The single of the opening and ending themes comes in two versions, one of which is the limited edition "Engine Soul Set" (炎神ソウルセット, Enjin Sōru Setto) version that includes a limited edition toy Engine Soul that plays the opening theme melody. It is the first Super Sentai theme song single to ever make it onto the Oricon charts' top ten list, reaching #4 on the weekly singles chart by selling 22,000 records in its first week. It had started out at #3 on the daily singles chart on its first day of sale, March 19, 2008, peaking at #2 on March 20, 2008. It had remained in the top 20 of the weekly charts for four weeks, and became the #113 top selling single on the Oricon's yearly rankings. As part of a Kodomo no Hi report, the Oricon listed "Engine Sentai Go-onger" as the #1 tokusatsu hero karaoke request, ahead of songs such as AAA DEN-O form's "Climax Jump" for Kamen Rider Den-O and V6's "TAKE ME HIGHER" for Ultraman Tiga.

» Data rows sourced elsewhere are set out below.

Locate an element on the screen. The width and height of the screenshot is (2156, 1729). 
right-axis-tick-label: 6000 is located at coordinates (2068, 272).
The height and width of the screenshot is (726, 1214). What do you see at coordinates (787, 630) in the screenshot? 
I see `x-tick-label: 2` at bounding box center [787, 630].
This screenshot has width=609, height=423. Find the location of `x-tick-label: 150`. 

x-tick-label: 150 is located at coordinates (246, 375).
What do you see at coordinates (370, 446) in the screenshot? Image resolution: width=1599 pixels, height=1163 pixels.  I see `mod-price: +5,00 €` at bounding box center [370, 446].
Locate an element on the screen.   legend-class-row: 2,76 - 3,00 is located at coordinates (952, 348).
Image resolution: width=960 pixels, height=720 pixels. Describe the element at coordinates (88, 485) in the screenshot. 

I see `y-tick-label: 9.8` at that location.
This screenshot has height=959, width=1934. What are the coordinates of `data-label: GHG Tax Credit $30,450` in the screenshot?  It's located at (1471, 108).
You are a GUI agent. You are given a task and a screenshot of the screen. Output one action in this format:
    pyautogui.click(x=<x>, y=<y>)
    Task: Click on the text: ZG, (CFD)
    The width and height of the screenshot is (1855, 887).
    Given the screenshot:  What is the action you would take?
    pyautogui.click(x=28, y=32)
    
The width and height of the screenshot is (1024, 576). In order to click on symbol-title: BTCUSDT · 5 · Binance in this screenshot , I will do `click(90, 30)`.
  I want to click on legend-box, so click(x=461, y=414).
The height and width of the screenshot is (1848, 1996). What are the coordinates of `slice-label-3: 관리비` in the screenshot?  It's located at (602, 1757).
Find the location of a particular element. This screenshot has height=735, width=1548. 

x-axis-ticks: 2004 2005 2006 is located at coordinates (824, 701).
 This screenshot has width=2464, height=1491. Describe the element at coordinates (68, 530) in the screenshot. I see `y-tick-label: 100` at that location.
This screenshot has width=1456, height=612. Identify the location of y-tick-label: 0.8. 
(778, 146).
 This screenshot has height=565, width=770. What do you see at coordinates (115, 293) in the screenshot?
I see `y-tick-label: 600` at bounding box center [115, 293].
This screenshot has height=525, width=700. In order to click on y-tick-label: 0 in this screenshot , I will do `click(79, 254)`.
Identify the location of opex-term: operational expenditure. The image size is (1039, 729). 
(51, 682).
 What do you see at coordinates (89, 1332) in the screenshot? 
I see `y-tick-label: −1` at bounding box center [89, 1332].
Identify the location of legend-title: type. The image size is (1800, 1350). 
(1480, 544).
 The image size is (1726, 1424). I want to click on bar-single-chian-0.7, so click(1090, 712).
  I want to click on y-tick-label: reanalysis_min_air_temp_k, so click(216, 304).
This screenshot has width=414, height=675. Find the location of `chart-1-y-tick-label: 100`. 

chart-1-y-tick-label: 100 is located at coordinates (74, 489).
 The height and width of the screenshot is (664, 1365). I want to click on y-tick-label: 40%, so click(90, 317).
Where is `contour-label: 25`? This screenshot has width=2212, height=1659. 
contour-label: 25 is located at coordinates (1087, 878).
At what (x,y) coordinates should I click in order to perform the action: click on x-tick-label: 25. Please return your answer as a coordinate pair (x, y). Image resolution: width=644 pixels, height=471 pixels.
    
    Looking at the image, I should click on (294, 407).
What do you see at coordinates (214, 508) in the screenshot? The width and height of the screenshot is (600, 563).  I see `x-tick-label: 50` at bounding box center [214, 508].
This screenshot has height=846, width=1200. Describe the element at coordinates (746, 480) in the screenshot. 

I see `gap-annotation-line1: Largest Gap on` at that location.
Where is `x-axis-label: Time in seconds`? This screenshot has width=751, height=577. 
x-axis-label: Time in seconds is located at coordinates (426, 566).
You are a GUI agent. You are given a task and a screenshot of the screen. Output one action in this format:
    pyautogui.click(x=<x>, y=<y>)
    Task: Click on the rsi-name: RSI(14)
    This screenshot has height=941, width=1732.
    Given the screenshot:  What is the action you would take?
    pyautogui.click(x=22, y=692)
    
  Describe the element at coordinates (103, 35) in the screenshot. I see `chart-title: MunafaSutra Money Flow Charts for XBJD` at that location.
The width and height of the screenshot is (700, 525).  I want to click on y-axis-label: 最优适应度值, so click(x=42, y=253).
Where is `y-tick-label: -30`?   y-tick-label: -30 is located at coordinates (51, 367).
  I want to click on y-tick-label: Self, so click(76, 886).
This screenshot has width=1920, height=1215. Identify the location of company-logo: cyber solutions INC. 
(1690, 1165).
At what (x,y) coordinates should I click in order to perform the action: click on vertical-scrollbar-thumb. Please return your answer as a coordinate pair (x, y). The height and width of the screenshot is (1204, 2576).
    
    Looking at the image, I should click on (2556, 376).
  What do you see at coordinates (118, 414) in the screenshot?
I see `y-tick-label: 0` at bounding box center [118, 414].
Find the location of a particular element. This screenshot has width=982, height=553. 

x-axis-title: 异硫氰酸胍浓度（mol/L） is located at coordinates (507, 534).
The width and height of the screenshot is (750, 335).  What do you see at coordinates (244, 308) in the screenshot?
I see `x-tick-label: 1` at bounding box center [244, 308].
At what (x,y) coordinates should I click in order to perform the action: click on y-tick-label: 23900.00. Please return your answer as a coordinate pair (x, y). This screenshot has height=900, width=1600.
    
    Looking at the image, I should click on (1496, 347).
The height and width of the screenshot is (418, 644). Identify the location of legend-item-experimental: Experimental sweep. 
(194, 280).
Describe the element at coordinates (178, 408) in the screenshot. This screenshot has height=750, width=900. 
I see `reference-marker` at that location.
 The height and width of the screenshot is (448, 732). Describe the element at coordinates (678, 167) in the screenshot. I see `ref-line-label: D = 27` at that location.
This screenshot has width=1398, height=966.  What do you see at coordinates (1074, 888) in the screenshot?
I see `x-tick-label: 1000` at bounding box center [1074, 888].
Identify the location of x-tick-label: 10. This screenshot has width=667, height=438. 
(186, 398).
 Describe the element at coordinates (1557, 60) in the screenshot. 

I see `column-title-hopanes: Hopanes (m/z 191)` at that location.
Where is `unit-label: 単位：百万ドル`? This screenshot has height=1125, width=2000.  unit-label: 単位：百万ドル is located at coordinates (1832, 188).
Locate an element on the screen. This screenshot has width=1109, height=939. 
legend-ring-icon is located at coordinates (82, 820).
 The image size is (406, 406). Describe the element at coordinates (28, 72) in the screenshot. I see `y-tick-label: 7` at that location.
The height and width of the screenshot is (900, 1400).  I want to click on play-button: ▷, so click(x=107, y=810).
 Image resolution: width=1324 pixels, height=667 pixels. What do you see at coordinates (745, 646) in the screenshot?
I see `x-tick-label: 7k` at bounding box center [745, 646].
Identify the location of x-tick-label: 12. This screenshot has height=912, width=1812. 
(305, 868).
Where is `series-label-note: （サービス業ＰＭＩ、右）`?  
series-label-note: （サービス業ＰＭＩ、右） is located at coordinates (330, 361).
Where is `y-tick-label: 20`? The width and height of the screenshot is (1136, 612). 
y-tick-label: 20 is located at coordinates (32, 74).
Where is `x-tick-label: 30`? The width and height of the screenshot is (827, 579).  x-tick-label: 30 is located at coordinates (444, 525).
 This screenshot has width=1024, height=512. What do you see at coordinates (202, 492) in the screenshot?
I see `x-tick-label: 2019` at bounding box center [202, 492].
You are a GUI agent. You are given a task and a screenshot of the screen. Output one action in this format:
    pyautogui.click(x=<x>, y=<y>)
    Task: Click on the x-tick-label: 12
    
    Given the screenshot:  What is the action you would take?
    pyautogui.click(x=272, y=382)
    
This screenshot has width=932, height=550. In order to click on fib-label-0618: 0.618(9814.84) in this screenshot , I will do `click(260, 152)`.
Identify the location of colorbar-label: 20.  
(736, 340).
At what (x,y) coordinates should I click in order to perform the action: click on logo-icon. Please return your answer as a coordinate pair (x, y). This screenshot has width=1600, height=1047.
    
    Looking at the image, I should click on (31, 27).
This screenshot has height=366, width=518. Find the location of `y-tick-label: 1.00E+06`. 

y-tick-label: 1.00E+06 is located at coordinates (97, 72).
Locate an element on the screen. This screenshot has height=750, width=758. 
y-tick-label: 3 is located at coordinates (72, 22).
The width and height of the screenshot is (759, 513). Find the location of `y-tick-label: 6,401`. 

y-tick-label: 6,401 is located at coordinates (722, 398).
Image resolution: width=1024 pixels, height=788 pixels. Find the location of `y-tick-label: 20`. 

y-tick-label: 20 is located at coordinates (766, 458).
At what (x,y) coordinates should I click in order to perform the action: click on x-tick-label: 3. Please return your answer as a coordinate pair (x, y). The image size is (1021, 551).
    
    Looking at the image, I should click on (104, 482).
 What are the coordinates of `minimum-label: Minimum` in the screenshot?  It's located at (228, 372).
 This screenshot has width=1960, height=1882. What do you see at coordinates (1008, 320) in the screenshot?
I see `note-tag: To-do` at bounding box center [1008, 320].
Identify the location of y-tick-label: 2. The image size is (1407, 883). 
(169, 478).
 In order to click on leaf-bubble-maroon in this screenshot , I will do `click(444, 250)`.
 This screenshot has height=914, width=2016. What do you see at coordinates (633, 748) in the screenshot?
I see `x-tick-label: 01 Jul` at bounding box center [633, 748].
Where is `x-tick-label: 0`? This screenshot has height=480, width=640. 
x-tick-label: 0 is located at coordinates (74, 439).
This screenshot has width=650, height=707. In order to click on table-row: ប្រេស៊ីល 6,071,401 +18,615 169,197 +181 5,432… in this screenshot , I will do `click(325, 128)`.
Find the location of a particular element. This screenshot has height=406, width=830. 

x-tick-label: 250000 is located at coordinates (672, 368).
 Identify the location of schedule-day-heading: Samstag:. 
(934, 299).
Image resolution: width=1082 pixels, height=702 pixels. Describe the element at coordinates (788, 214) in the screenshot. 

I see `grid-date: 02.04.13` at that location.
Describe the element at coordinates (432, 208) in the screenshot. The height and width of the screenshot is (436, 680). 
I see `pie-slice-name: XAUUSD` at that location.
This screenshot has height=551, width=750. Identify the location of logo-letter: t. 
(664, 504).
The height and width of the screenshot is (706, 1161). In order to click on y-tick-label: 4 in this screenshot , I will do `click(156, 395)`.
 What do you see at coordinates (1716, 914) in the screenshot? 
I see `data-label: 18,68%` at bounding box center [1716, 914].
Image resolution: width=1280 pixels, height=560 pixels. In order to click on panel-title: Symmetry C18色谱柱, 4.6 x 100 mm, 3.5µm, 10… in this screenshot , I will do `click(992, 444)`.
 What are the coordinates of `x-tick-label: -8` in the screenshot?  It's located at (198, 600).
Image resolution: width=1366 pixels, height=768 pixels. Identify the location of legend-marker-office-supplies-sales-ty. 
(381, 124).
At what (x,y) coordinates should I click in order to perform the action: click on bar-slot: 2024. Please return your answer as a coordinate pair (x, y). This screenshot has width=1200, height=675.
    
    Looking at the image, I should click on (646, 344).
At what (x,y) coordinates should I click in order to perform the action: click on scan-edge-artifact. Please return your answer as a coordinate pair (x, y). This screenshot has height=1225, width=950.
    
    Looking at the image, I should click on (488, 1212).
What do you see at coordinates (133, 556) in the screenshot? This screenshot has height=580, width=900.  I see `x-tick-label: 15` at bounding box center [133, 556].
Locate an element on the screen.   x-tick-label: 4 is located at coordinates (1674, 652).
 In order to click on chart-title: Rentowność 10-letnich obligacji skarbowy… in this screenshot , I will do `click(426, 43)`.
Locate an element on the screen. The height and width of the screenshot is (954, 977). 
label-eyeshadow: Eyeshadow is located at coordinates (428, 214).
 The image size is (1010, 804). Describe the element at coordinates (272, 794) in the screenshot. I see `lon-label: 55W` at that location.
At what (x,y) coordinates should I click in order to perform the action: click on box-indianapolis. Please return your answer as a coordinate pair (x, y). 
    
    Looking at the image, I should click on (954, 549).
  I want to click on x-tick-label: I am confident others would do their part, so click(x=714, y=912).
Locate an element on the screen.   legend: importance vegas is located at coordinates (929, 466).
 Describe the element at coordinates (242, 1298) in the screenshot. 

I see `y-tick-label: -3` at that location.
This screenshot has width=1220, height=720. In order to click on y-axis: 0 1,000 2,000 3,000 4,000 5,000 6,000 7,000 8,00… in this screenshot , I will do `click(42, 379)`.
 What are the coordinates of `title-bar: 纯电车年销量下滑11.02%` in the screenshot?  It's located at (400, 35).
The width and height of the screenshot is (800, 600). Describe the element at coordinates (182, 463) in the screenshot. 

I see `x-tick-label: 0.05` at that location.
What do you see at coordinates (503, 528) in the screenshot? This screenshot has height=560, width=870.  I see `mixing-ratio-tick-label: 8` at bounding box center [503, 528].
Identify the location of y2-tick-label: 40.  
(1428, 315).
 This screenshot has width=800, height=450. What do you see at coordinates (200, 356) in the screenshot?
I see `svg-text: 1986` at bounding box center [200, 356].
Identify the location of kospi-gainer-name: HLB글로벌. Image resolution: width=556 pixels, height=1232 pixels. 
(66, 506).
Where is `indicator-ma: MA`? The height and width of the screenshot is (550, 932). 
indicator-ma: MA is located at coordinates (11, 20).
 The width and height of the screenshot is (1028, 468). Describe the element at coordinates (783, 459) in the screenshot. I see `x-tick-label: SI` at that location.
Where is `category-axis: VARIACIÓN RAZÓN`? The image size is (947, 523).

A final album was released for Go-onger on March 18, 2009, which included all of the character songs in the series, including versions of "G3 Princess Lap" performed as a group and by each individual member, "Smile×Smile" performed by Rina Aizawa, "Yume no Tsubasa" (夢の翼) performed by Yumi Sugimoto, "Utopia" (桃源郷（ユートピア）, Yūtopia) performed by Nao Oikawa, "G5 Prince Rap", versions of "Kimi to Gyutto♪" (君とギュッと♪) performed by G5 Prince and each of the individual members, "miss you" performed by Hidenori Tokuyama for episode 31, and "Engine Special Lap" (炎神スペシャルラップ, Enjin Supesharu Rappu) by Project.R, featuring "Engine First Lap", "Engine Second Lap", "Engine Third Lap", "Engine Final Lap", and "Engine Winning Run" as a single song.